--- Data supplied ---

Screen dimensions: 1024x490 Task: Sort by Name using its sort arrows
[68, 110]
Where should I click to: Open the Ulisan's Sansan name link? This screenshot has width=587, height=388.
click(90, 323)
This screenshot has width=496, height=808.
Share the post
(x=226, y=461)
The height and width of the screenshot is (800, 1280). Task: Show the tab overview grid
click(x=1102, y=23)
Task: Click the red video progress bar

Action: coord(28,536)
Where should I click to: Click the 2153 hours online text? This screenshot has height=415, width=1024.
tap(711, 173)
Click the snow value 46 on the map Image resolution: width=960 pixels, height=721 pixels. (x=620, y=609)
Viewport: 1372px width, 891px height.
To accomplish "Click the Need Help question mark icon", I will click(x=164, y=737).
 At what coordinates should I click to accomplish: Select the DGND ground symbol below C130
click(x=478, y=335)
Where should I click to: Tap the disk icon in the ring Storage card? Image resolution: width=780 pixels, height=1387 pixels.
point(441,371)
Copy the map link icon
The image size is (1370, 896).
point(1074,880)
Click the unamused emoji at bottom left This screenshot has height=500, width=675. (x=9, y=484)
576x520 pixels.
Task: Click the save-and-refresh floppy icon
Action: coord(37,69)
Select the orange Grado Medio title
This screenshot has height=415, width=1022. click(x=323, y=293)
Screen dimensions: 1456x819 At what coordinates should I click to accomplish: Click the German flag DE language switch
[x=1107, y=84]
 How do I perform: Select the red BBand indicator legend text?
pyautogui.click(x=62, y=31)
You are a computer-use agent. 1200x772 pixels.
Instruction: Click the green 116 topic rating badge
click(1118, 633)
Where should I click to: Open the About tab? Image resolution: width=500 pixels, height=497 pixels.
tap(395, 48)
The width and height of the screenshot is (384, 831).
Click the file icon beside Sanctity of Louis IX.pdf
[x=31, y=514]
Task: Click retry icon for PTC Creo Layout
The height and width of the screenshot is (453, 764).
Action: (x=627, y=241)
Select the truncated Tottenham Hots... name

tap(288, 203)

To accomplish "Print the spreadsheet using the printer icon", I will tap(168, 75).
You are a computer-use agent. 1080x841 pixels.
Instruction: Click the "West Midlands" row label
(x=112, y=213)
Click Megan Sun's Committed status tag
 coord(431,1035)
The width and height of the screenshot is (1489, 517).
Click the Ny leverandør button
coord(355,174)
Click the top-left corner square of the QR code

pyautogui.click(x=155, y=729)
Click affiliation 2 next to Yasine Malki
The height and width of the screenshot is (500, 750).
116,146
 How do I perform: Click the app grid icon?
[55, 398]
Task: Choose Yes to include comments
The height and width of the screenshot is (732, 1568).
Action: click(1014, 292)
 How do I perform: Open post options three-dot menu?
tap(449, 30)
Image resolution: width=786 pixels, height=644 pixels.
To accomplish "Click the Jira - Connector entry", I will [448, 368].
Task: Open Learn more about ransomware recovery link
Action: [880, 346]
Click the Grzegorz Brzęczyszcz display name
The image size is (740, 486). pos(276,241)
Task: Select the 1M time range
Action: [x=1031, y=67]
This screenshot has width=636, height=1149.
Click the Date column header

---

» What to work on: Go through the data above and copy each line that holds the word "computer".

» Answer to this problem:
You are a computer-use agent. 1200x772 pixels.
You are a computer-use agent. 1080x841 pixels.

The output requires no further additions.